Presentation information

Oral presentation

V. Nuclear Fuel Cycle and Nuclear Materials » 502-1 Nuclear Materials, Degradation, Radiation Effects, and Related Technology

[3F05-09] Light Water Reactor Materials

Wed. Mar 15, 2023 10:40 AM - 11:55 AM Room F (12 Bildg.3F 1232)

Chair:Kazunori Morishita(Kyoto University)

11:40 AM - 11:55 AM

[3F09] Correlation between crack growth and corrosion behavior of cobalt-based alloy in simulated PWR primary water

*Takuyo Yamada1, Takahiro Sasaoka2, Takumi Terachi2, Yoshiari Kaneshima1, Kohei Kokutani1, Koji Arioka1 (1. INSS, 2. KEPCO)

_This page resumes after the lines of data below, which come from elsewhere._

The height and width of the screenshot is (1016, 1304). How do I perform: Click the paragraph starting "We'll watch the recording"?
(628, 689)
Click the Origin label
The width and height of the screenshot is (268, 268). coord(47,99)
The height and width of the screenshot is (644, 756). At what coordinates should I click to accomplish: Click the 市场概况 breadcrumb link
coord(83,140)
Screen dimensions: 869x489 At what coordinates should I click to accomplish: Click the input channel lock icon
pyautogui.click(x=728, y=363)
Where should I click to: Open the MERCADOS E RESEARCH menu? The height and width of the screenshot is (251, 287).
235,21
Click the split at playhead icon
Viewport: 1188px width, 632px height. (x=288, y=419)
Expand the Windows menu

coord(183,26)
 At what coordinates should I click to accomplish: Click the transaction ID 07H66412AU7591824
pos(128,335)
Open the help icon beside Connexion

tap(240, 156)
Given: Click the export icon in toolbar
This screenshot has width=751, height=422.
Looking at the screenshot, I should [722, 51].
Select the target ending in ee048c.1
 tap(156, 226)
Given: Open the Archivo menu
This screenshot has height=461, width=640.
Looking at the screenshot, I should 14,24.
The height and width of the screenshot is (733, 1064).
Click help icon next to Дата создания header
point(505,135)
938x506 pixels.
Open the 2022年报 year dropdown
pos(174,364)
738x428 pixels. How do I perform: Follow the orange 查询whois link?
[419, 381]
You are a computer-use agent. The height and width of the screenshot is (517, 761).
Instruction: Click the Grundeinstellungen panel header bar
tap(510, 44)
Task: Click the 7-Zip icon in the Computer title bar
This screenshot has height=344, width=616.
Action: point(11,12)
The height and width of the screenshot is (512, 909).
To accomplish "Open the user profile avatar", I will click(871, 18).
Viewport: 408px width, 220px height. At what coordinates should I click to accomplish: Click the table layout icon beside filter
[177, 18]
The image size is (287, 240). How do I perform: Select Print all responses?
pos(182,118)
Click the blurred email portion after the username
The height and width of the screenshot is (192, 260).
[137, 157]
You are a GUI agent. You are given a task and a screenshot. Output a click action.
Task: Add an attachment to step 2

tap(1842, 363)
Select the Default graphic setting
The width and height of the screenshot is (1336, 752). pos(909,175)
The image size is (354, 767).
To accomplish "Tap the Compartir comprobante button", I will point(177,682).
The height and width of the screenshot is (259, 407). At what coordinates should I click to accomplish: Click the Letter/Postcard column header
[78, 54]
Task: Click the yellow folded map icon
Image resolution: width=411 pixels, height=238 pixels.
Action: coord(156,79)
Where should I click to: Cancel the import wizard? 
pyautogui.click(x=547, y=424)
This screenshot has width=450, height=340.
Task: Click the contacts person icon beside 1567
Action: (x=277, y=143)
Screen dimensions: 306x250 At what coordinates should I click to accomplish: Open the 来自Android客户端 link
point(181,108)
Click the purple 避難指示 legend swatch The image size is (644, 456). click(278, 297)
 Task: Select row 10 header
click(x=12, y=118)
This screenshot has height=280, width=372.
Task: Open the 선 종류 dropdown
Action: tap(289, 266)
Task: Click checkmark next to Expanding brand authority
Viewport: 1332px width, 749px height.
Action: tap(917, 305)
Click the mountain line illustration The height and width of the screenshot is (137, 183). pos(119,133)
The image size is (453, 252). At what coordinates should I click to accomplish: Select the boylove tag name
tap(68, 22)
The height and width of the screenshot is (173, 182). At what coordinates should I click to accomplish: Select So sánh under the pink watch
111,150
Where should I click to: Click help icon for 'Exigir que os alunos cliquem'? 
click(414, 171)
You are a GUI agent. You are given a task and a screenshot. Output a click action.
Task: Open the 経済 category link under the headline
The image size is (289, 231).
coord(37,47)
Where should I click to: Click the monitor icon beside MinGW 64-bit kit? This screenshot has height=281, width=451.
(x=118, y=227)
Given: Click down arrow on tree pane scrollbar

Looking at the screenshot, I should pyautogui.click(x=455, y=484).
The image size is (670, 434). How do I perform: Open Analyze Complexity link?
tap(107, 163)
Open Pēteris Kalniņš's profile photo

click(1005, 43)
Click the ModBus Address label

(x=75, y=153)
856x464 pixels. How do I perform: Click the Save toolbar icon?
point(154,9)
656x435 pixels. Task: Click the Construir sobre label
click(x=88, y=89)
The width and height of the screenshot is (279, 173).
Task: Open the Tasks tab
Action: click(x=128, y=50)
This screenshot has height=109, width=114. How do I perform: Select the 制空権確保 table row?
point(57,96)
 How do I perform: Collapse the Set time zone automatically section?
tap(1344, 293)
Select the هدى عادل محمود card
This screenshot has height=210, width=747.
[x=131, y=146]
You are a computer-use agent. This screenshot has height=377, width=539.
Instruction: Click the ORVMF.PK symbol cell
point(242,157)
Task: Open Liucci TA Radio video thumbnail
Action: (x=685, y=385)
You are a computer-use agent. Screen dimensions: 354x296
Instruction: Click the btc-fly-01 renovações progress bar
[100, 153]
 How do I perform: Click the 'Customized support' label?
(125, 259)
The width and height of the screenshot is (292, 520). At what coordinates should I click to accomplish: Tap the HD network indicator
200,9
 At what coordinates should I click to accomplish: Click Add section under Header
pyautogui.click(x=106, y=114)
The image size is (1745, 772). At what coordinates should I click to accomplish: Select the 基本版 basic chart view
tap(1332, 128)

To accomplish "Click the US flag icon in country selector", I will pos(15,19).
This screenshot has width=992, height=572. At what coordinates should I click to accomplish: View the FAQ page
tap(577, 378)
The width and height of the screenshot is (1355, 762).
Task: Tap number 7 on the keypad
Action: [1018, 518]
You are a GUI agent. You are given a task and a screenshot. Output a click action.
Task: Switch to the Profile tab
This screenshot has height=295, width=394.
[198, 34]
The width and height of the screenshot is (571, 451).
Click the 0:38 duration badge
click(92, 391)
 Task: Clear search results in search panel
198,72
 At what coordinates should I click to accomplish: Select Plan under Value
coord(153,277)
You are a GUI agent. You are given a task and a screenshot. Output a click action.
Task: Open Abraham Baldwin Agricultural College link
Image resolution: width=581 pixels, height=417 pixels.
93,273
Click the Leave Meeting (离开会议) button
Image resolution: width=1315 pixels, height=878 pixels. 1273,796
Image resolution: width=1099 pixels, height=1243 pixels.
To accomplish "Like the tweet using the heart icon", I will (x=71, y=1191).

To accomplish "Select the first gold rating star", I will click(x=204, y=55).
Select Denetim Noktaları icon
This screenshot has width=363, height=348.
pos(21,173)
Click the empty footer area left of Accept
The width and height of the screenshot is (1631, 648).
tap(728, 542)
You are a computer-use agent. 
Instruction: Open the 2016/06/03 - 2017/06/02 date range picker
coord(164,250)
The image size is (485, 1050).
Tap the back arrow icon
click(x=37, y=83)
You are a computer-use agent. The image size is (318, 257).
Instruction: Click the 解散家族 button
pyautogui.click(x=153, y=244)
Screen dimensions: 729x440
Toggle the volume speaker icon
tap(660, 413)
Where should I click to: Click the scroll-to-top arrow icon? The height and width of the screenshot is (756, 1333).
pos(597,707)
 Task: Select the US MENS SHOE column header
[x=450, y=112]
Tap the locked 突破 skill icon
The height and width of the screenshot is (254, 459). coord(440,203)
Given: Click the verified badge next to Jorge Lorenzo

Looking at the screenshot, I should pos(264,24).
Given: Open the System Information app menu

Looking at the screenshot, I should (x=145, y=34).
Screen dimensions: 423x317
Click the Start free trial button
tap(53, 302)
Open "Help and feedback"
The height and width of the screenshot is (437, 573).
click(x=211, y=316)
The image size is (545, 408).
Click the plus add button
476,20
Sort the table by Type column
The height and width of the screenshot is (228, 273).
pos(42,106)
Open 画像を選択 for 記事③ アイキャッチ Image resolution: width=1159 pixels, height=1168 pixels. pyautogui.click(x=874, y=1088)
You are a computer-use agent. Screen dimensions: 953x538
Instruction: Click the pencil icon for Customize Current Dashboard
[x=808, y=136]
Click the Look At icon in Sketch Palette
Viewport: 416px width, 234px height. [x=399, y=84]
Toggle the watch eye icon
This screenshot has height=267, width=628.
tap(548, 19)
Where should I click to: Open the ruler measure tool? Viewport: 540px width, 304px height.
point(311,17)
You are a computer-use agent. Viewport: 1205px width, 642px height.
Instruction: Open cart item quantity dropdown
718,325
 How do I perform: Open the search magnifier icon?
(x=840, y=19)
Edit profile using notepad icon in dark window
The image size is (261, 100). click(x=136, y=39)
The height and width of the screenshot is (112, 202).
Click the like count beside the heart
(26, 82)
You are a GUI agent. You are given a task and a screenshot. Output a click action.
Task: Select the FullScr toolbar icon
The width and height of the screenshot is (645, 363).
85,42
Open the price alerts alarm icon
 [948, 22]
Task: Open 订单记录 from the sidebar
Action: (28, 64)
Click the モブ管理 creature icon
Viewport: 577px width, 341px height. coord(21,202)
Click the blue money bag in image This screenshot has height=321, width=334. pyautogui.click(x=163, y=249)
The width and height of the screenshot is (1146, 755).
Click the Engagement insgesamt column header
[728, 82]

Keywords:Co-based alloy, Simulated PWR primary water, Crack growth behavior, Corrosion behavior

Correlation between crack growth and corrosion behaviors of Co-based alloy in simulated PWR primary water were investigated at the temperature ranging between 250-320℃ using forged and welded materials. Preferential oxidation near the carbide/Co-matrix boundary was observed in both alloys after the tests. Such as preferential oxidation might be affected to the crack growth behavior of Co-based alloys.